FIG. 7 is a plan view schematically showing another form of the continuous wall.

FIG. 8 is a plan view schematically showing still another aspect of the continuous wall.

[Explanation of symbols]

 1 continuous wall 2 improved bottom plate 3 improved intermediate plate 4 ground 5 improved body 6 core material 7 complex 8 and 9 improved body 20 improved machine 24 steel pipe (core material) 25 injection rod 26 injection nozzle 35 check valve 36 steel pipe (core material) ) 37 Eccentric extension bit 38 Drilling rod 41 Injector A Vertical planned area of vertical shaft B Lower area of vertical shaft C Intermediate area of vertical shaft L Vertical shaft planned line

Claims (4)

[Claims] 1. A continuous wall is constructed by repeatedly constructing a composite body by embedding a core material in a columnar improved body formed by improving the ground by a high-pressure jet agitation method, along a planned line of a shaft, Next, the formation of an improved body by a high-pressure jet agitation method is repeatedly performed in the continuous wall to form an improved bottom plate and an improved intermediate plate in the lower area of the planned bottom of the shaft and the intermediate area of the planned depth, respectively.
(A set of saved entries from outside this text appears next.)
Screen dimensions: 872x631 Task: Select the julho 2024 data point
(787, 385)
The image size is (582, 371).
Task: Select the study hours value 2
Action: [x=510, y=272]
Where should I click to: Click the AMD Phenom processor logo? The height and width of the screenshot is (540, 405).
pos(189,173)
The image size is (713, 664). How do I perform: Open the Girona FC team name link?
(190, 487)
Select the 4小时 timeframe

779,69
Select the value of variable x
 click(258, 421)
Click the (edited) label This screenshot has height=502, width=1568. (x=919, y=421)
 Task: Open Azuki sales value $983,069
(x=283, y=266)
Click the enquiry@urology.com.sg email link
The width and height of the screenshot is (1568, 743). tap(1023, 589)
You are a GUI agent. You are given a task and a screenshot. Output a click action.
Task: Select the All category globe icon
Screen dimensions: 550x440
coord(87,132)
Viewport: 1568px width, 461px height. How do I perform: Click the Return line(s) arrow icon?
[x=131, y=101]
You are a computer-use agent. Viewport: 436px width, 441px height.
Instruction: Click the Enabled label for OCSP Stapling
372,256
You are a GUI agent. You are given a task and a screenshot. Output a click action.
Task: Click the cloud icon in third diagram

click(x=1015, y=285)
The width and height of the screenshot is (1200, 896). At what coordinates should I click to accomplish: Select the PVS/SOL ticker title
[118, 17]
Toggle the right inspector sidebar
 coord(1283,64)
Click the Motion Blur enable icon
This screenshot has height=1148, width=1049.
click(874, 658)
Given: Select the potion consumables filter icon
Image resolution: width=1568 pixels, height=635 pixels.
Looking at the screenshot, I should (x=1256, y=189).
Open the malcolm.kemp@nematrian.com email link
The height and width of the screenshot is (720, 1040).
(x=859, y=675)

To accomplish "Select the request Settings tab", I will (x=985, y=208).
Thereafter, the ground in the continuous wall is dug down from the ground surface to the improved intermediate ground, and the improved intermediate ground is hollowed out, and the lower ground is dug down to the improved bottom ground. 2. The shaft construction method according to claim 1, wherein the continuous wall is formed into a cylindrical shape. 3. The shaft construction method according to claim 1, wherein the improved bodies constituting the improved bottom plate and the improved intermediate plate are formed by a single rotational movement of the injection rod. 4. The shaft construction method according to claim 3, wherein the injection rod is extended through a conduit, and excess slime generated during ground improvement is discharged to the ground through the conduit.